:: Texte à lire ::
Pour illustrer ce propos, on appliquera simplement ce procédé à la santé. Aujourd’hui, la puissance publique gère directement environ les deux tiers de l’hospitalisation en France. Des études précises ont démontré l‘inefficacité de la dépense publique dans ce domaine. Non seulement les hôpitaux publics gèrent moins bien leurs coûts, mais leur management interne créent artificiellement des coûts bureaucratiques comme la tarification à l’activité (T2A) qui débouchent sur des majorations de tarifs ou de dépenses uniquement liées à la sur-administration des structures.

Le maintien d’une pléthore d’hôpitaux publics alors qu’il existe des cliniques privées qui dispensent des soins moins chers que les hôpitaux publics amène forcément des questions. Si la persistance d’un réseau d’hôpitaux universitaires publics se justifie, on voit mal pourquoi l’État gaspille des fonds publics en gérant mal, et souvent dans des conditions chaotiques, des structures locales qui pourraient être déléguées au secteur privé sans aucun reste à charge pour les patients.

La suppression du statut de la fonction publique dans les hôpitaux publics constituerait une première étape importante, qui introduirait de la flexibilité dans la gestion des effectifs hospitaliers. Dans la pratique, le statut est générateur de nombreux conflits sociaux, là où la gestion privée se révèle étonnamment plus humaine et participative.

La méthode appliquée à l’assurance maladie

Dans le prolongement de ce qui est dit ci-dessus, les conditions de remboursement des soins, pompeusement appelées en France protection sociale, mériteraient un examen approfondi. Malgré une politique de plus en plus coûteuse, l’assurance maladie (obligatoire et monopolistique en France) continue à mal prendre en charge le cancer et les affections graves. Comme elle est monopolistique, l’assurance maladie relève des dépenses publiques et donc des déficits contrôlés par le traité de Maastricht.

Or, une réforme identique à ce qui fut pratiqué en Allemagne dans les années 90, à savoir une préservation des caisses primaires existantes, mais une suppression de l’affiliation obligatoire à celles-ci, permettrait d’introduire de la concurrence dans le système et de sortir les dépenses de protection sociale hors des comptes publics. Cette solution, qui pourrait être pratiquée facilement en France en autorisant les organismes complémentaires à rembourser au premier euro au-delà d’un certain seuil de revenus, améliorerait les soins et diminuerait fortement les dépenses publiques.

Entrées de données enregistrées:

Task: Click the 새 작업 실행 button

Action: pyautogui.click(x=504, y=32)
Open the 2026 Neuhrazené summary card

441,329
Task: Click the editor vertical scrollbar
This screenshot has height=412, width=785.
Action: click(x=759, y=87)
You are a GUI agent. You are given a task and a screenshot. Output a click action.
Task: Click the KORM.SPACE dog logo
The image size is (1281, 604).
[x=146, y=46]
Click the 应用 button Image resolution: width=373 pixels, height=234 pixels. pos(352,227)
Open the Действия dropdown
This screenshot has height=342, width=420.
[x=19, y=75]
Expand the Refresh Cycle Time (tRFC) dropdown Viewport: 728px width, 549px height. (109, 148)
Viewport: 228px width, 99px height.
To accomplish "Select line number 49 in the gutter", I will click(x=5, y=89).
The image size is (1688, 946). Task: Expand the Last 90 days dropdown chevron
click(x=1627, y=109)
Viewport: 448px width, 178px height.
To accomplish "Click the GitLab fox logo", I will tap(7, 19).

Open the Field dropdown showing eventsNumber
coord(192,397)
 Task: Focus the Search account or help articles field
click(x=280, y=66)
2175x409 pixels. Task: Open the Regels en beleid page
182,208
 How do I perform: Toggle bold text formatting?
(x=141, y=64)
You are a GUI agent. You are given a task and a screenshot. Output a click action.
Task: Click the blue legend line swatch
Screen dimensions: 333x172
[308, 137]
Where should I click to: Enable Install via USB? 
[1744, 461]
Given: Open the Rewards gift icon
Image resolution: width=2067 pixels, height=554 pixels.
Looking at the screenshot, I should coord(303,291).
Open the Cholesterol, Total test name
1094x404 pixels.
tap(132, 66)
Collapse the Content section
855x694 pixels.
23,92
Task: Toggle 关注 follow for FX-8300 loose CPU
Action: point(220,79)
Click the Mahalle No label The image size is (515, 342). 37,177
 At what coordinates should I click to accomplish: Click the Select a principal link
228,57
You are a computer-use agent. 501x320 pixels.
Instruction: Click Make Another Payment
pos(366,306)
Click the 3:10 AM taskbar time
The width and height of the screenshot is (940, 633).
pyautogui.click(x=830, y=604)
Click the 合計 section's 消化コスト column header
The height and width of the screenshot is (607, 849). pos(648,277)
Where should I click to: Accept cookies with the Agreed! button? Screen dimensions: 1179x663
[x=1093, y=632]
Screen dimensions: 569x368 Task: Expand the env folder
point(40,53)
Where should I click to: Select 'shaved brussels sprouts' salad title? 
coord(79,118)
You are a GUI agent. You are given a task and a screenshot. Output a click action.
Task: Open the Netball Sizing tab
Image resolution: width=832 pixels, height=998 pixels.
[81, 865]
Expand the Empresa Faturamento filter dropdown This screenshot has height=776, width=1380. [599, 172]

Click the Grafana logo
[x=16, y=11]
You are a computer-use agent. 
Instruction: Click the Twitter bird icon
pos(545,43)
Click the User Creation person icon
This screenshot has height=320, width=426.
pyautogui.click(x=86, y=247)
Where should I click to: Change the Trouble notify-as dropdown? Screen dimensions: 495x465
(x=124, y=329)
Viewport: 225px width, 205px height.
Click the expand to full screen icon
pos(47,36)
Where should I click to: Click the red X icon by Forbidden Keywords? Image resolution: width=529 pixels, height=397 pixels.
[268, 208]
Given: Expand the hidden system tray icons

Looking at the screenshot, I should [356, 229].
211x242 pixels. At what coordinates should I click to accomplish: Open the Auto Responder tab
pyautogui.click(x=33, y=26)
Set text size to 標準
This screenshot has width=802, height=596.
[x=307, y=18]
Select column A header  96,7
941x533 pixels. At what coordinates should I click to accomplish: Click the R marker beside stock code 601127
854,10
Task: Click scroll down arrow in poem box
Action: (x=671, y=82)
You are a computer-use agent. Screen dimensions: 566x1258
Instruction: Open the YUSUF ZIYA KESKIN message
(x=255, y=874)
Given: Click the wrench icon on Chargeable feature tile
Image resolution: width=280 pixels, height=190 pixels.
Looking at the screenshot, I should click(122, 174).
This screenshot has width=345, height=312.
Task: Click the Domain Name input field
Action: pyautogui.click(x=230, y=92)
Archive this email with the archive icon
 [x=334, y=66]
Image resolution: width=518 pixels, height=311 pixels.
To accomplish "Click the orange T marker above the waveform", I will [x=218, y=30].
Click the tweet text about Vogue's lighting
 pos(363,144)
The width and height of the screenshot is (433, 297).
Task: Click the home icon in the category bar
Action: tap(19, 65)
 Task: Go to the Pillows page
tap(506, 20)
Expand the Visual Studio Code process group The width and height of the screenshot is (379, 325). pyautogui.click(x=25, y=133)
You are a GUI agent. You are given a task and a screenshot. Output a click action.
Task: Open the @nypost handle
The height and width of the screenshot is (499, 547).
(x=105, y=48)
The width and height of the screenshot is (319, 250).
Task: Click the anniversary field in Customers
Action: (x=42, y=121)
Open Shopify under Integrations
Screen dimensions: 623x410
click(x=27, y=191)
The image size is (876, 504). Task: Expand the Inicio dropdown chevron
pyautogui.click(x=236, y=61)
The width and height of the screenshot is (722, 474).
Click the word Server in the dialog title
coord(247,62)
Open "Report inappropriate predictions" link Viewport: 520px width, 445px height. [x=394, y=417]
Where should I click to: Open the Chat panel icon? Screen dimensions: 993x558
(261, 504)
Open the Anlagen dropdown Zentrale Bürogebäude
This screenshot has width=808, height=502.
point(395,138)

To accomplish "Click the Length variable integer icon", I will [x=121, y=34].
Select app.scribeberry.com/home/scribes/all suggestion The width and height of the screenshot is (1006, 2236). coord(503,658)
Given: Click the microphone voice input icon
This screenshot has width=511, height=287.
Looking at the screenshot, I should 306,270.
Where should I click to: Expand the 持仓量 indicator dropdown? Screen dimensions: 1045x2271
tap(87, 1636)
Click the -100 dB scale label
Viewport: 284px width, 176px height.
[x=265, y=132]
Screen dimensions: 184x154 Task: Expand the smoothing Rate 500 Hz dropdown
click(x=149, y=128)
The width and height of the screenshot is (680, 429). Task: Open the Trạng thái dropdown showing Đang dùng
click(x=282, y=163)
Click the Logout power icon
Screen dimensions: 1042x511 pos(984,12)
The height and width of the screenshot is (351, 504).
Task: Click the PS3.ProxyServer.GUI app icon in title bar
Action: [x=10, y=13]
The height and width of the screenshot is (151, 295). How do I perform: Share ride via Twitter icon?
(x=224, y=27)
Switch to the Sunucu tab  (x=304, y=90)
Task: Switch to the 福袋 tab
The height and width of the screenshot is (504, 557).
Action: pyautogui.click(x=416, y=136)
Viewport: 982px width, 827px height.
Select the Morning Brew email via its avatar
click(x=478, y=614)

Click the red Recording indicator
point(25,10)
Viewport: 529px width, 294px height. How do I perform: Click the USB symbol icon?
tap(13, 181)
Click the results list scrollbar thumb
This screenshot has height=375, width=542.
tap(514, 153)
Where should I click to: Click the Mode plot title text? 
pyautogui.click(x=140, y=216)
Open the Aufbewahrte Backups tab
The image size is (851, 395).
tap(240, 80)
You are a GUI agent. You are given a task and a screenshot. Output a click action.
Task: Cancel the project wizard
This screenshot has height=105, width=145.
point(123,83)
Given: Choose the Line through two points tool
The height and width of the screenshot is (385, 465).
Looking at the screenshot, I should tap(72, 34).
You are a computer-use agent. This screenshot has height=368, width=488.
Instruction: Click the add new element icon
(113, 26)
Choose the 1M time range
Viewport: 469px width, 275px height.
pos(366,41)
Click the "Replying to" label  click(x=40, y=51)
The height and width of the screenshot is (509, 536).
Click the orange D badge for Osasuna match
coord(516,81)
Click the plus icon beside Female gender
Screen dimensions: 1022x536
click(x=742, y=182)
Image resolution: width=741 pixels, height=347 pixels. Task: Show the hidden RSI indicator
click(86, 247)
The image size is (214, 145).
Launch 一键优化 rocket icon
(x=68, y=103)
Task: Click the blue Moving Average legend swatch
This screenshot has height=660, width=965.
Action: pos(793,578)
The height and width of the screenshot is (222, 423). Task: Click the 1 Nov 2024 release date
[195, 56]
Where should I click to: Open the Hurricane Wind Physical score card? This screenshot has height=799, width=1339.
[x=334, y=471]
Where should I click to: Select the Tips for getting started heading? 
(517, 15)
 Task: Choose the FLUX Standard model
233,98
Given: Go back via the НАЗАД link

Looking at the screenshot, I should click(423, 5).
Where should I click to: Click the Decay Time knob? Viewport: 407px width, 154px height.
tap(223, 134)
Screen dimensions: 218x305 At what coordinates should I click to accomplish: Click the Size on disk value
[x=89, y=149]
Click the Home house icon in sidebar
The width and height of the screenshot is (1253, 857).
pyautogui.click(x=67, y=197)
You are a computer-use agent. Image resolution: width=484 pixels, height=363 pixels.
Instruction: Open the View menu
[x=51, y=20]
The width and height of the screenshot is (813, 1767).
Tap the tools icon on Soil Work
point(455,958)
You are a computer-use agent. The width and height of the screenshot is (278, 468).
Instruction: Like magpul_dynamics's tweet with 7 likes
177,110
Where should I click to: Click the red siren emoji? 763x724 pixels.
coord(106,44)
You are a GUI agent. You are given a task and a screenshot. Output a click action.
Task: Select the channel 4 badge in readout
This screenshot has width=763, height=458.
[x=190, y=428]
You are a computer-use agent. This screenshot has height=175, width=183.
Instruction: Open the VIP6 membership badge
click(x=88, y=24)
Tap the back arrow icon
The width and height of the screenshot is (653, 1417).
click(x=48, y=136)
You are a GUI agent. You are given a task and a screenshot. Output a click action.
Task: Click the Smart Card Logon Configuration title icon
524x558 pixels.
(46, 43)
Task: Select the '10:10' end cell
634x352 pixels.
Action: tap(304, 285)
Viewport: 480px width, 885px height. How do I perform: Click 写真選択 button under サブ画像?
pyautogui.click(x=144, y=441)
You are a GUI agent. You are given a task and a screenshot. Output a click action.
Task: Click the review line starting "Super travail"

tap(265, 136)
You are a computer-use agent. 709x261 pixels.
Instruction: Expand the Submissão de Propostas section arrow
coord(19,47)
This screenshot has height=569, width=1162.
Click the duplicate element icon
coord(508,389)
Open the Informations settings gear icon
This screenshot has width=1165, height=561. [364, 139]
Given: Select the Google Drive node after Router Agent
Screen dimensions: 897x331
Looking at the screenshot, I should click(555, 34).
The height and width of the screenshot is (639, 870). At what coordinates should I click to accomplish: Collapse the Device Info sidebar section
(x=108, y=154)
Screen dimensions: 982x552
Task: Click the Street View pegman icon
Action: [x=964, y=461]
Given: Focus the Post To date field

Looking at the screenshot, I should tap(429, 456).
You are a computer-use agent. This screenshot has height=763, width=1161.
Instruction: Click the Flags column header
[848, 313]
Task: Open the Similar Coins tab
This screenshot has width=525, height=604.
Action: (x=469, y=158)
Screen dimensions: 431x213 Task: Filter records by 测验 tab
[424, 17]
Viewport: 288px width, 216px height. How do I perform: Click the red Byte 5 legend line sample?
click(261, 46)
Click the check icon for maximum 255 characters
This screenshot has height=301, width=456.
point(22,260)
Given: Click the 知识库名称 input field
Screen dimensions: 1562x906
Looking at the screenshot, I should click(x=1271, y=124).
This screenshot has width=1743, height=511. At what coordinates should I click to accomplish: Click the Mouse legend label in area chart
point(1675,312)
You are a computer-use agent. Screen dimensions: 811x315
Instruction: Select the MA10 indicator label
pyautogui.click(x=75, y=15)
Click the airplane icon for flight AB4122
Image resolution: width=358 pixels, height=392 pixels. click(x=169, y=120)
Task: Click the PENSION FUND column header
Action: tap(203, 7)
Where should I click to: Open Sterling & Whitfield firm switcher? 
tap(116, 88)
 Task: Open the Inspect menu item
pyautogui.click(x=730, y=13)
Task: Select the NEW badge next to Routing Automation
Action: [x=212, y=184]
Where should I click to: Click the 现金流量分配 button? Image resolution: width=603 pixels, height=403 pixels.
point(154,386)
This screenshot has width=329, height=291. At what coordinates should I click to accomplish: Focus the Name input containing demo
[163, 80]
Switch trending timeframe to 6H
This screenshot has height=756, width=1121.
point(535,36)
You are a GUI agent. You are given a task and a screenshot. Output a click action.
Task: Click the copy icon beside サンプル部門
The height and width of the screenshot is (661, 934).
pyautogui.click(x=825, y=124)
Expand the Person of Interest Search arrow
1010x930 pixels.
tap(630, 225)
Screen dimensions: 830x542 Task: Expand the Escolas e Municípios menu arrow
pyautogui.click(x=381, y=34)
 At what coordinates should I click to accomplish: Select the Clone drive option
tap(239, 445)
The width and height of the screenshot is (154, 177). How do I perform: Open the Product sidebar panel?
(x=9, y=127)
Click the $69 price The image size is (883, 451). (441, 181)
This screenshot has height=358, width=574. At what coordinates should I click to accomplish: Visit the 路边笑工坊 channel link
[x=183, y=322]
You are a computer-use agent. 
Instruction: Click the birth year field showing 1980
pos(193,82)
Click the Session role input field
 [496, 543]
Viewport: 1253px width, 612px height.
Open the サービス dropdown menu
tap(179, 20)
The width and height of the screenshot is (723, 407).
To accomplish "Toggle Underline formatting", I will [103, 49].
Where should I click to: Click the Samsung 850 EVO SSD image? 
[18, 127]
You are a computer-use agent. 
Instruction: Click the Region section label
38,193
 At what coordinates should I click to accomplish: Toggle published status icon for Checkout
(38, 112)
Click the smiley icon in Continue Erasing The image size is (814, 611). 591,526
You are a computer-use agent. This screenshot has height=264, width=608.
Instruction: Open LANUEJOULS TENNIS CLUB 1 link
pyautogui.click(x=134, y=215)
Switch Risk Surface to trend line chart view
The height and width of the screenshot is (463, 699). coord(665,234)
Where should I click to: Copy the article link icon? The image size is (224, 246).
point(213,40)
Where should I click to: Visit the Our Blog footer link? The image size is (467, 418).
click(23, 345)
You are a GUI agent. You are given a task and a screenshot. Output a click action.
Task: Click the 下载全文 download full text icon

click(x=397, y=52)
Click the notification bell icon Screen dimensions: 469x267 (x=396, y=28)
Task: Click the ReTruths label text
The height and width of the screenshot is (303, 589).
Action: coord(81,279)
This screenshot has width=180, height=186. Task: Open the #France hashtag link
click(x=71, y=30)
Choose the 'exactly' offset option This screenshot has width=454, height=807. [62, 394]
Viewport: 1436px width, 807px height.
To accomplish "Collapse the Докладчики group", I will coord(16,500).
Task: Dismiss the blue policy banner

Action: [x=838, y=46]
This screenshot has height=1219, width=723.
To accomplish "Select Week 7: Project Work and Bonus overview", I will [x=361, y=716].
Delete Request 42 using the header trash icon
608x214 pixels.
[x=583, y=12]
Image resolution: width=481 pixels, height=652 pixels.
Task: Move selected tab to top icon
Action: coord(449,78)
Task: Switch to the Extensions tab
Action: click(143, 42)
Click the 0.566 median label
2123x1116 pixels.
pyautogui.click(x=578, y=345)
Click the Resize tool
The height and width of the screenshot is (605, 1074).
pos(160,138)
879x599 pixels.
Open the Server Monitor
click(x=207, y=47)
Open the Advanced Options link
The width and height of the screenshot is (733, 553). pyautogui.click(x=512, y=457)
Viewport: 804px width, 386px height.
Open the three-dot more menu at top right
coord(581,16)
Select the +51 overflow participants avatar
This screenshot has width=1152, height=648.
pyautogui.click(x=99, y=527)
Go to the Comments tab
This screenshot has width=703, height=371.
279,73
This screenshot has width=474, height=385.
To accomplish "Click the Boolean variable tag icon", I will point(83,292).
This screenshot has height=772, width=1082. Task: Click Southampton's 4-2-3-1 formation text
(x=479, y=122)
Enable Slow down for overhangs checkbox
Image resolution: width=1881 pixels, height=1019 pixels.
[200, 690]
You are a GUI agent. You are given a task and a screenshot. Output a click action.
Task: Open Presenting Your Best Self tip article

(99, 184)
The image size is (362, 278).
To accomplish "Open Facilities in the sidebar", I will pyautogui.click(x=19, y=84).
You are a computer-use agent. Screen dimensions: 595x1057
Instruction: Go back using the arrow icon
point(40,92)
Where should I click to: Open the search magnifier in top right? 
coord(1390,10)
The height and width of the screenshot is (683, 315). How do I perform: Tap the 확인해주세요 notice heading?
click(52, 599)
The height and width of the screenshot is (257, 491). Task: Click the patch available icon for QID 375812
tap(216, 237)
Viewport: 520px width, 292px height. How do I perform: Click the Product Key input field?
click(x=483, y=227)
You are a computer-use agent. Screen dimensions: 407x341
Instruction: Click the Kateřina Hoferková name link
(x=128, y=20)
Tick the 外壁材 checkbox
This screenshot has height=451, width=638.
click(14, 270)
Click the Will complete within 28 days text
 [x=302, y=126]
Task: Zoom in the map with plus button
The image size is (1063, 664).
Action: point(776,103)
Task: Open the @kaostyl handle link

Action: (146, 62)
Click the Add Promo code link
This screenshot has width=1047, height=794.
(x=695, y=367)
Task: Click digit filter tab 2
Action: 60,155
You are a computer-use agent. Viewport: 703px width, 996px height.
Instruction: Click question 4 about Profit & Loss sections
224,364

:: Travail demandé ::
1. Les affirmations (a), (b) et (c) sont-elles conformes au texte sur la santé ? Répondez par oui ou par non et citez les mots du texte qui permettent de trancher.
(a) La puissance publique gère directement environ les deux tiers de l'hospitalisation en France.
(b) Le texte juge injustifié le maintien d'un réseau d'hôpitaux universitaires publics.
(c) La réforme menée en Allemagne dans les années 90 a supprimé les caisses primaires existantes.
2. D'après le texte sur la santé, quelle mesure constituerait une première étape importante dans les hôpitaux publics ?
Ces lignes n'ont aucun rapport avec le texte.

:: Réponses attendues ::
1.
(a) Oui : « la puissance publique gère directement environ les deux tiers de l’hospitalisation en France ».
(b) Non : « Si la persistance d’un réseau d’hôpitaux universitaires publics se justifie ».
(c) Non : « une préservation des caisses primaires existantes, mais une suppression de l’affiliation obligatoire à celles-ci ».

2. La suppression du statut de la fonction publique dans les hôpitaux publics.